_DATASET ROWS:_

begin

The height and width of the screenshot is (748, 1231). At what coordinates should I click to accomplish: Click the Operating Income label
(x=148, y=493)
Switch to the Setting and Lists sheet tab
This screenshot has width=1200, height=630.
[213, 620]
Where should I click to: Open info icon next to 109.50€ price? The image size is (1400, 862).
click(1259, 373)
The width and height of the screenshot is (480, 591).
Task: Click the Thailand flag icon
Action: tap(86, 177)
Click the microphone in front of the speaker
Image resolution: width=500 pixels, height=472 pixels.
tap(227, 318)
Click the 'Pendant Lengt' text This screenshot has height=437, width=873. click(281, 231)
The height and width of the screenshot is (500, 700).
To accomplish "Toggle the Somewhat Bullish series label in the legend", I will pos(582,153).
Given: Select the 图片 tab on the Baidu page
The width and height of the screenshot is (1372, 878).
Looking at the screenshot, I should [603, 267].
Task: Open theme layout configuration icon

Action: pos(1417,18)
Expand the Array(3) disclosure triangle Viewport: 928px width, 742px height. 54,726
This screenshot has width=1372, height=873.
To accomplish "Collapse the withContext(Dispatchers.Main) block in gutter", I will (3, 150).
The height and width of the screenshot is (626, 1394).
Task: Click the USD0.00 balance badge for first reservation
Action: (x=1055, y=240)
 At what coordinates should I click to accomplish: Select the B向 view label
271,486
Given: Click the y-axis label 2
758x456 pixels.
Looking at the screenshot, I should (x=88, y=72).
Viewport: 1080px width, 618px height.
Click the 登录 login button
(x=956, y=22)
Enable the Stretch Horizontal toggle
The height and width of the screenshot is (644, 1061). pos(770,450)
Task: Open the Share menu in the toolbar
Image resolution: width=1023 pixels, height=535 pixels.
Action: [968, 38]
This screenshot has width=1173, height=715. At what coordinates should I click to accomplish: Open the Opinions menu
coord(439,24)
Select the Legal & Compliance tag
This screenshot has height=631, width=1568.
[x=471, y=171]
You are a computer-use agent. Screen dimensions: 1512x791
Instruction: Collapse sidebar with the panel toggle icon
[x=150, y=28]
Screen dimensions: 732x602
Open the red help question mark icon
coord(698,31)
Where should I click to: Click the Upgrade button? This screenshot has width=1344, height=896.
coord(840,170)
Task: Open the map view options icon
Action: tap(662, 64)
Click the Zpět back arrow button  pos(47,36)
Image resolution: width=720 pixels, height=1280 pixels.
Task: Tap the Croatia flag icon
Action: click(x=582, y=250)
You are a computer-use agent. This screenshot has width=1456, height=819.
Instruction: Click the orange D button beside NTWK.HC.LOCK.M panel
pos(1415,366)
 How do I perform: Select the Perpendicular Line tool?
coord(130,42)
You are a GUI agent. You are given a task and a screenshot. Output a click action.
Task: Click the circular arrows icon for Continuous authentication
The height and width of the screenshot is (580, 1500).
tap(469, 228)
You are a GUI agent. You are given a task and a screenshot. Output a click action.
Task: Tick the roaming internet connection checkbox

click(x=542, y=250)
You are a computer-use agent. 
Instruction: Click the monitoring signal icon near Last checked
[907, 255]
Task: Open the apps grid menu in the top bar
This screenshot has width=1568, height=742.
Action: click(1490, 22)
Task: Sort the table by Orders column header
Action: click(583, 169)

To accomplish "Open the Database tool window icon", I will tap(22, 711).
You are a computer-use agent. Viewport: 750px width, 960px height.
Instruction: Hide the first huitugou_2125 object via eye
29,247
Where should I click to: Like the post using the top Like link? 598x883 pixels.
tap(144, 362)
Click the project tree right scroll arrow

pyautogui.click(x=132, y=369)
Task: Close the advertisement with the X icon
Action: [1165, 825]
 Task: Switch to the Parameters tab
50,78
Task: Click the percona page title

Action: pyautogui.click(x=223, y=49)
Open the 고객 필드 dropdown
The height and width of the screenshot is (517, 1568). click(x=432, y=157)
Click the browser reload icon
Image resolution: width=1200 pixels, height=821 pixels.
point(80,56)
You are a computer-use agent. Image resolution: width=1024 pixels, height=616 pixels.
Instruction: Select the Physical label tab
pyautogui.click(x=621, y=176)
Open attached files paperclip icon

end

_DIRECTION:_
Copy out every one of the lines above word for word, with nothing changed, added, or left out.

_FULL ANSWER:_
The height and width of the screenshot is (748, 1231). At what coordinates should I click to accomplish: Click the Operating Income label
(x=148, y=493)
Switch to the Setting and Lists sheet tab
This screenshot has width=1200, height=630.
[213, 620]
Where should I click to: Open info icon next to 109.50€ price? The image size is (1400, 862).
click(1259, 373)
The width and height of the screenshot is (480, 591).
Task: Click the Thailand flag icon
Action: tap(86, 177)
Click the microphone in front of the speaker
Image resolution: width=500 pixels, height=472 pixels.
tap(227, 318)
Click the 'Pendant Lengt' text This screenshot has height=437, width=873. click(281, 231)
The height and width of the screenshot is (500, 700).
To accomplish "Toggle the Somewhat Bullish series label in the legend", I will pos(582,153).
Given: Select the 图片 tab on the Baidu page
The width and height of the screenshot is (1372, 878).
Looking at the screenshot, I should [603, 267].
Task: Open theme layout configuration icon

Action: pos(1417,18)
Expand the Array(3) disclosure triangle Viewport: 928px width, 742px height. 54,726
This screenshot has width=1372, height=873.
To accomplish "Collapse the withContext(Dispatchers.Main) block in gutter", I will (3, 150).
The height and width of the screenshot is (626, 1394).
Task: Click the USD0.00 balance badge for first reservation
Action: (x=1055, y=240)
 At what coordinates should I click to accomplish: Select the B向 view label
271,486
Given: Click the y-axis label 2
758x456 pixels.
Looking at the screenshot, I should (x=88, y=72).
Viewport: 1080px width, 618px height.
Click the 登录 login button
(x=956, y=22)
Enable the Stretch Horizontal toggle
The height and width of the screenshot is (644, 1061). pos(770,450)
Task: Open the Share menu in the toolbar
Image resolution: width=1023 pixels, height=535 pixels.
Action: [968, 38]
This screenshot has width=1173, height=715. At what coordinates should I click to accomplish: Open the Opinions menu
coord(439,24)
Select the Legal & Compliance tag
This screenshot has height=631, width=1568.
[x=471, y=171]
You are a computer-use agent. Screen dimensions: 1512x791
Instruction: Collapse sidebar with the panel toggle icon
[x=150, y=28]
Screen dimensions: 732x602
Open the red help question mark icon
coord(698,31)
Where should I click to: Click the Upgrade button? This screenshot has width=1344, height=896.
coord(840,170)
Task: Open the map view options icon
Action: tap(662, 64)
Click the Zpět back arrow button  pos(47,36)
Image resolution: width=720 pixels, height=1280 pixels.
Task: Tap the Croatia flag icon
Action: click(x=582, y=250)
You are a computer-use agent. This screenshot has width=1456, height=819.
Instruction: Click the orange D button beside NTWK.HC.LOCK.M panel
pos(1415,366)
 How do I perform: Select the Perpendicular Line tool?
coord(130,42)
You are a GUI agent. You are given a task and a screenshot. Output a click action.
Task: Click the circular arrows icon for Continuous authentication
The height and width of the screenshot is (580, 1500).
tap(469, 228)
You are a GUI agent. You are given a task and a screenshot. Output a click action.
Task: Tick the roaming internet connection checkbox

click(x=542, y=250)
You are a computer-use agent. 
Instruction: Click the monitoring signal icon near Last checked
[907, 255]
Task: Open the apps grid menu in the top bar
This screenshot has width=1568, height=742.
Action: click(1490, 22)
Task: Sort the table by Orders column header
Action: click(583, 169)

To accomplish "Open the Database tool window icon", I will tap(22, 711).
You are a computer-use agent. Viewport: 750px width, 960px height.
Instruction: Hide the first huitugou_2125 object via eye
29,247
Where should I click to: Like the post using the top Like link? 598x883 pixels.
tap(144, 362)
Click the project tree right scroll arrow

pyautogui.click(x=132, y=369)
Task: Close the advertisement with the X icon
Action: [1165, 825]
 Task: Switch to the Parameters tab
50,78
Task: Click the percona page title

Action: pyautogui.click(x=223, y=49)
Open the 고객 필드 dropdown
The height and width of the screenshot is (517, 1568). click(x=432, y=157)
Click the browser reload icon
Image resolution: width=1200 pixels, height=821 pixels.
point(80,56)
You are a computer-use agent. Image resolution: width=1024 pixels, height=616 pixels.
Instruction: Select the Physical label tab
pyautogui.click(x=621, y=176)
Open attached files paperclip icon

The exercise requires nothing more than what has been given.